# ASSIGNMENT
Restate word for word the run of lines that begins at the one containing "The image size is (1568, 587)." and ends at the last line of the listing.

# SOURCE INFORMATION
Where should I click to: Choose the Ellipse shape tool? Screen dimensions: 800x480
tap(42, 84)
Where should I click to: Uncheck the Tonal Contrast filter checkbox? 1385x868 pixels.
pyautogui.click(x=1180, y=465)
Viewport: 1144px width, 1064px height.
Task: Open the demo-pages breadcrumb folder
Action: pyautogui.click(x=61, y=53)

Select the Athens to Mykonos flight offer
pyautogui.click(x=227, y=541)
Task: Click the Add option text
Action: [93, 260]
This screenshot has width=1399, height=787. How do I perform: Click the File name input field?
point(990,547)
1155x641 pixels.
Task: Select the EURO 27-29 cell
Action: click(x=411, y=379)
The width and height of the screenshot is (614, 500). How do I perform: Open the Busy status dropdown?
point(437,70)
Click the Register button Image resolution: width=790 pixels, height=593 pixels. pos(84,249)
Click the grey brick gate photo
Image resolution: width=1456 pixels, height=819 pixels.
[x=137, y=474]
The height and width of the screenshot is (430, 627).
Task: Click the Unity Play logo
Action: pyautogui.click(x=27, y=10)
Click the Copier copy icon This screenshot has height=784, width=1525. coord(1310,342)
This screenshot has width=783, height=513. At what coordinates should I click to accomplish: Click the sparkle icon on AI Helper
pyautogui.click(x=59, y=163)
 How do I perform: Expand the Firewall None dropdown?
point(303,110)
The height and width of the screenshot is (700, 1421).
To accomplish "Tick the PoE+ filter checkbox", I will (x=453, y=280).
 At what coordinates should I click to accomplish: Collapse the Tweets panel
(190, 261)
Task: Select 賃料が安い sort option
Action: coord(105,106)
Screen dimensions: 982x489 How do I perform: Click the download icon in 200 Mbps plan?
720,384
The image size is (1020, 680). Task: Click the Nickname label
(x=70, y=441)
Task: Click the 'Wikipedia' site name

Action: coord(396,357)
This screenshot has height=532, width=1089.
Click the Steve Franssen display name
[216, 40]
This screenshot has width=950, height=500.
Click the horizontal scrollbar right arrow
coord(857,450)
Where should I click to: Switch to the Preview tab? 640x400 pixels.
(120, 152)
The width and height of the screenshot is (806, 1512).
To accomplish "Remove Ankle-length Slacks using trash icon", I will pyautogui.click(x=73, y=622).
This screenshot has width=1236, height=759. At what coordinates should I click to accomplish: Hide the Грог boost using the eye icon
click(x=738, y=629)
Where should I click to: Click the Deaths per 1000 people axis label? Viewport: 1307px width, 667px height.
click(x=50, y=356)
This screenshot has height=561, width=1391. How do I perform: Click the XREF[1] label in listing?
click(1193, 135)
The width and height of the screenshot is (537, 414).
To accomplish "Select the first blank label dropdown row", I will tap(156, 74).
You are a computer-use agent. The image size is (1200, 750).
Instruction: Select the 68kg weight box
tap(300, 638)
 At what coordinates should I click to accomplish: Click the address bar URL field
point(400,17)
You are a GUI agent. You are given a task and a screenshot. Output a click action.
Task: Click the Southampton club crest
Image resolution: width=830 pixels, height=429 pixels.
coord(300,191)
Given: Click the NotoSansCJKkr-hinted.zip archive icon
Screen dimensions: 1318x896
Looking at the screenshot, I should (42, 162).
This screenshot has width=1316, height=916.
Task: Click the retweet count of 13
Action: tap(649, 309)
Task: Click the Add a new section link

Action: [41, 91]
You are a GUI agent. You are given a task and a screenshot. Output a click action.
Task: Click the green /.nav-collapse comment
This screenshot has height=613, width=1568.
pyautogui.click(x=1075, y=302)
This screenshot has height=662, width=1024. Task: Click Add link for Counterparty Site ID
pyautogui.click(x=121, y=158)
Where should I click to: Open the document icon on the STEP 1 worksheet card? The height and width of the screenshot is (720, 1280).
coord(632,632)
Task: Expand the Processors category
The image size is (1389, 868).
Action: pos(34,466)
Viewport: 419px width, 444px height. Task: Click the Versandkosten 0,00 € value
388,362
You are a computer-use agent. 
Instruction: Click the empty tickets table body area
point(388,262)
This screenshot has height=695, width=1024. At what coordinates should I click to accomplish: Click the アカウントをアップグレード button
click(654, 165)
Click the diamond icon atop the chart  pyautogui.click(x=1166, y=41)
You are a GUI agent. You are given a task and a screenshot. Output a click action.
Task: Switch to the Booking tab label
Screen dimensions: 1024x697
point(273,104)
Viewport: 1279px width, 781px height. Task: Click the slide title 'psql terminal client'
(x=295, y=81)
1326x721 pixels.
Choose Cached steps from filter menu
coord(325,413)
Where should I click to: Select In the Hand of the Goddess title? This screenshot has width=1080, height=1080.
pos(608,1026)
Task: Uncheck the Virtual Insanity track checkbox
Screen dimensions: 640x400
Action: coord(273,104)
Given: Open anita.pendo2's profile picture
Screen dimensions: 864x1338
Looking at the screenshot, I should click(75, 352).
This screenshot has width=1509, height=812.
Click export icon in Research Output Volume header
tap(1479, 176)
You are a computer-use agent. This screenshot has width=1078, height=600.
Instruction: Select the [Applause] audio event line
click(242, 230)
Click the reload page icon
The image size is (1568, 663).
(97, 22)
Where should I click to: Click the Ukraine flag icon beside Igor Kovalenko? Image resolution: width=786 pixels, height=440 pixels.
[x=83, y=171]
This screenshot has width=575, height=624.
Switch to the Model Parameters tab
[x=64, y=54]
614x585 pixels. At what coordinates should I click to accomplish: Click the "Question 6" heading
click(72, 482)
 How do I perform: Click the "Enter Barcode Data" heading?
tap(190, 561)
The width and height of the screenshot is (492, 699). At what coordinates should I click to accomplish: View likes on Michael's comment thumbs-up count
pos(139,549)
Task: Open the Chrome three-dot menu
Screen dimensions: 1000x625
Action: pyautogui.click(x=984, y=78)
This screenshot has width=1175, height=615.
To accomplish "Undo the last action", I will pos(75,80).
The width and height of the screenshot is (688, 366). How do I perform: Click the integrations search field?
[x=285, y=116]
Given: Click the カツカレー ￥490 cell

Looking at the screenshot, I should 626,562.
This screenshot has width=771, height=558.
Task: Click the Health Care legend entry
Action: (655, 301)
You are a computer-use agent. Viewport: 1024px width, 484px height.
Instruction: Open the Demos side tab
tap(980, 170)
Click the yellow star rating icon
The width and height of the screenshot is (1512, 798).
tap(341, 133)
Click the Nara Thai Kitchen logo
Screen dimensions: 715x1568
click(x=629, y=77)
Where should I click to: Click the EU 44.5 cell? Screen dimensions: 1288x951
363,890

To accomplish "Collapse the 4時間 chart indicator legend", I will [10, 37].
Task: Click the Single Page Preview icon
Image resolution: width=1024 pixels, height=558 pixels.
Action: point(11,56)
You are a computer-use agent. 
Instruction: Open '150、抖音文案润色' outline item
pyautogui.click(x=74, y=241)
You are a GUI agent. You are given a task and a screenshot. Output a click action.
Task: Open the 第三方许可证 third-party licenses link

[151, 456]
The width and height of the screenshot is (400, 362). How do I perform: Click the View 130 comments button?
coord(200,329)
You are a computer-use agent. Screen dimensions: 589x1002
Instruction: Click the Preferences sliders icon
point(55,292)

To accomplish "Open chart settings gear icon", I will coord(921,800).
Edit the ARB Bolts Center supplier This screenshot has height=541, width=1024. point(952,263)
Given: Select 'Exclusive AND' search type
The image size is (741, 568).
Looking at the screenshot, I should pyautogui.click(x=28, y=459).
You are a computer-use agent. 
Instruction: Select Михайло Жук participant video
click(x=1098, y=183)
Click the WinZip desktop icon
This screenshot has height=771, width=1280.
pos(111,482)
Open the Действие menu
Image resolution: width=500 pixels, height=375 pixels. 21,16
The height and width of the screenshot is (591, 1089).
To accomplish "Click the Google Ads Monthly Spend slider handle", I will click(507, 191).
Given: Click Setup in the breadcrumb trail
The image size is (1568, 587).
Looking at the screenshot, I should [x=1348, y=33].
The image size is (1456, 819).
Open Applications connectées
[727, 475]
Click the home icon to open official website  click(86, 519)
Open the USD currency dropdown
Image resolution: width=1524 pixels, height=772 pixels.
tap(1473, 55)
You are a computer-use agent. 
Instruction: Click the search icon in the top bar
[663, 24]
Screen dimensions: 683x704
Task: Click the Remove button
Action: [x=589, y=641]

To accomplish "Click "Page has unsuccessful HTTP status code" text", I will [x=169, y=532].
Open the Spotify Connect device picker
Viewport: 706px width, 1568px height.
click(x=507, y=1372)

# WRITTEN REPLY
The image size is (1568, 587).
Looking at the screenshot, I should [x=1348, y=33].
The image size is (1456, 819).
Open Applications connectées
[727, 475]
Click the home icon to open official website  click(86, 519)
Open the USD currency dropdown
Image resolution: width=1524 pixels, height=772 pixels.
tap(1473, 55)
You are a computer-use agent. 
Instruction: Click the search icon in the top bar
[663, 24]
Screen dimensions: 683x704
Task: Click the Remove button
Action: [x=589, y=641]

To accomplish "Click "Page has unsuccessful HTTP status code" text", I will [x=169, y=532].
Open the Spotify Connect device picker
Viewport: 706px width, 1568px height.
click(x=507, y=1372)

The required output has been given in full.